A Summer Like No Other

A man and two children are looking at the scenery of a forest of trees while on their hike.

After more than a year-long hiatus, my kids—ages 11, 12, 13 and 13—returned to in-person school this month. We were well past ready for a break from online learning and working elbow-to-elbow at the kitchen table for hours on end. I’m not sure who was more excited about school reopening—me or my kids! 

In our district, Charlotte-Mecklenburg, May 28 is the last day of school this year. That means our students will have had just about two months of in-person instruction since March 2020. So like many families, I’m looking for ways to help my kids catch up this summer. Catch up on the learning they’ve missed, the social interaction and the opportunities to connect with mentors face-to-face who can really help them get engaged and excited about what they’re learning.  

And when it comes to helping kids learn, summer has always had the potential to be a gamechanger.

Research shows kids who take part in summer enrichment programs make gains in reading and math, get excited about learning, build social skills and have opportunities to earn college credits and explore careers. It also shows that while kids from families with low incomes experience the greatest gains from summer programs, they are less likely to participate. And arguably, having access to learning opportunities this summer is more important than ever as the pandemic has forced young people to miss out on so much for so long.

Across the country, states and schools are busy making plans for summer programs to help meet the real needs of kids and families. That includes academics, and also social, emotional and mental health supports, which are just as important for helping kids recover and prepare for next school year. Educational leaders are looking for ways to provide transportation, meals and flexible free or low-cost options so all families who want summer programs are able to participate. 

This is a herculean task. We cannot and should not expect our schools alone to do it. We need innovative solutions that will help all kids emerge from this crisis strong, resilient and hopeful. 

For good reason, many school districts are expanding supports for and partnerships with afterschool and summer programs to give students the extra help they need. These programs work so well because, in addition to academic enrichment, often from certified teachers, they offer a fun, informal environment where kids learn together through hands-on, team-building activities. They offer students of all backgrounds new opportunities to explore their interests and dive deep into topics they love in ways not always practical during a typical school day. They complement what kids learn in school without duplicating it.

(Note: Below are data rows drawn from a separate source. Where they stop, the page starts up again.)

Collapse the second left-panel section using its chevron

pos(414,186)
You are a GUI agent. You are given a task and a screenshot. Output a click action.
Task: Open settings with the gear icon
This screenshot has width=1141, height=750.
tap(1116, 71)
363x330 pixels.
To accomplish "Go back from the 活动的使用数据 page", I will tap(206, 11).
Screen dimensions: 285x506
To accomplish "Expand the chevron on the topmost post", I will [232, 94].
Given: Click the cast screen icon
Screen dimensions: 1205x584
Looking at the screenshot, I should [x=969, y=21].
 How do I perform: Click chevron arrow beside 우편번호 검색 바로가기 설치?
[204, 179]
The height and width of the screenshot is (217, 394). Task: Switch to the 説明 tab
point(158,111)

The American Rescue Plan includes $30 billion in potential support for summer and afterschool programs—$8.45 billion is specifically set aside at the state level and $22 billion more is available at the local level to education agencies. The plan encourages partnerships between schools and community-based youth-serving organizations. 

Some states have acted quickly to make these connections. 

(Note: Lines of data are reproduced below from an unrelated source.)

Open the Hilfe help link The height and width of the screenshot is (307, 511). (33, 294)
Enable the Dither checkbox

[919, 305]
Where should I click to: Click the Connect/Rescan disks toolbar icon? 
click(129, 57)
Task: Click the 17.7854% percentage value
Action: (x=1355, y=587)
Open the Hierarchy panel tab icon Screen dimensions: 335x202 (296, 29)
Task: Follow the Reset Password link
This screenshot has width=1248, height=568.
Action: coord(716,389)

In April, the Vermont Afterschool Network partnered with their state education and human services agencies, along with Senator Bernie Sanders’ office, to launch Summer Matters, an exciting campaign that aims to expand summer programs to kids in every Vermont community.  

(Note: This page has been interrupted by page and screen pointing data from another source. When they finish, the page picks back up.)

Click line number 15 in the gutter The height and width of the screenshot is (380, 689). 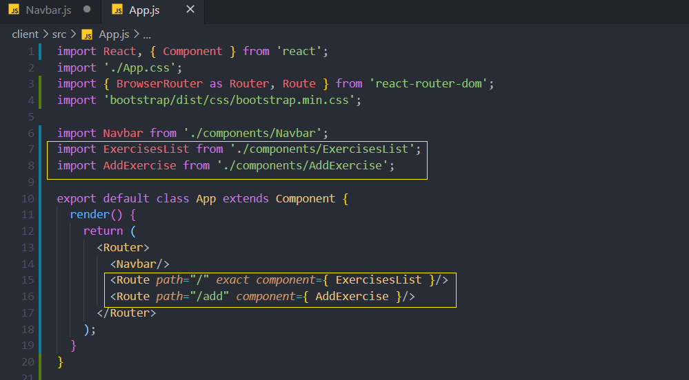click(x=28, y=279)
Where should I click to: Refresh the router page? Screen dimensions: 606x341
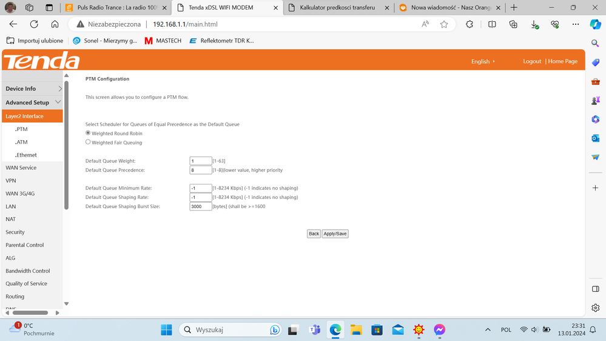coord(34,24)
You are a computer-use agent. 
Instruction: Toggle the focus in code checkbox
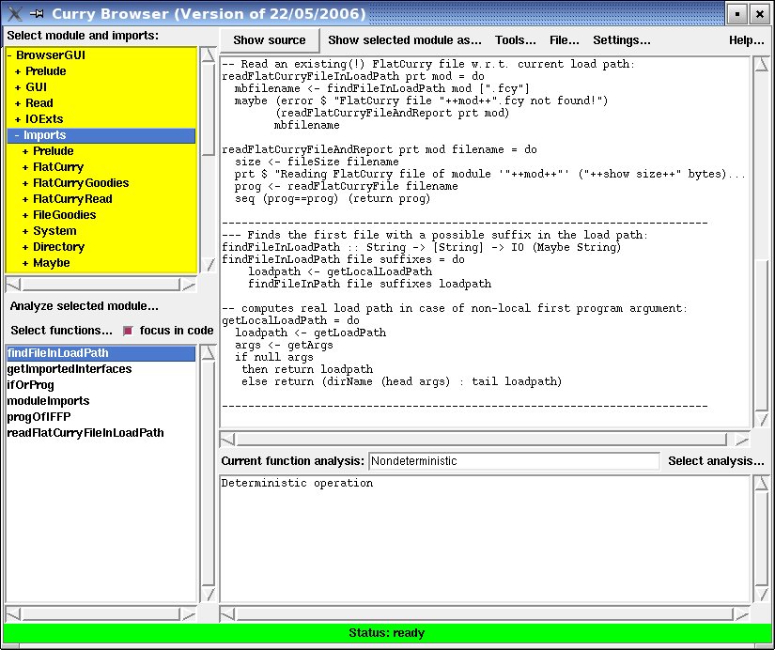(129, 331)
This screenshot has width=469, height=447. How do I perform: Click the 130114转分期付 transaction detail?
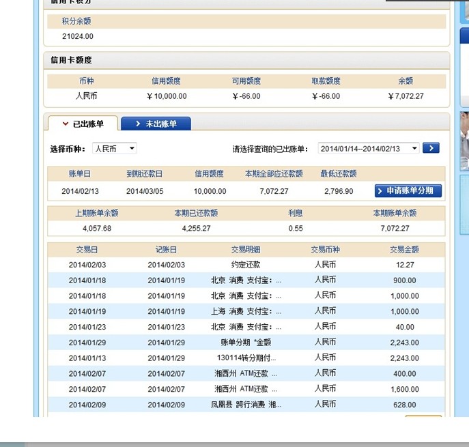(246, 358)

In South Carolina, Governor McMaster announced a new $12 million investment in programs that help students who are at increased risk of dropping out of school or juvenile delinquency. One-third of those funds goes directly to the South Carolina Afterschool Alliance to provide summer and afterschool programs in primarily rural areas.   

There are many more examples, including in Connecticut, New Hampshire and Wisconsin. In the months to come, Burness will be working closely with the Afterschool Alliance to help afterschool leaders across the country forge more of these bold new partnerships so they can reach and serve as many kids as possible. 

And the need is great. A recent poll finds that nearly 25 million kids across America are waiting for an available afterschool program, and children from families with low incomes are most likely to be missing out. 

An infographic showing one child on the left side of a rope divider while 3 children are on the right side of it.

In a normal year, these programs are a lifeline for families—expanding kids’ opportunities to learn, keeping them safe and helping working parents keep their jobs. During the pandemic and throughout recovery, these programs have become even more essential. They’ve stepped up to deliver food and meals, care for kids of essential workers, expand their hours to provide in-person support for students who need help with remote school and connect families with healthcare, employment and other resources. 

Kids themselves are stepping up to advocate for afterschool. They say it gives them hope and helps them feel connected, heard, empowered and safe.

Hear from teens about how afterschool is making a difference in their lives.

Looking ahead toward summer and throughout recovery, we have a real opportunity to reimagine learning supports for our kids. This is the time to be thinking big and bold to ensure learning environments are inclusive, fair, flexible and driven by what kids need to thrive both in and out of the classroom.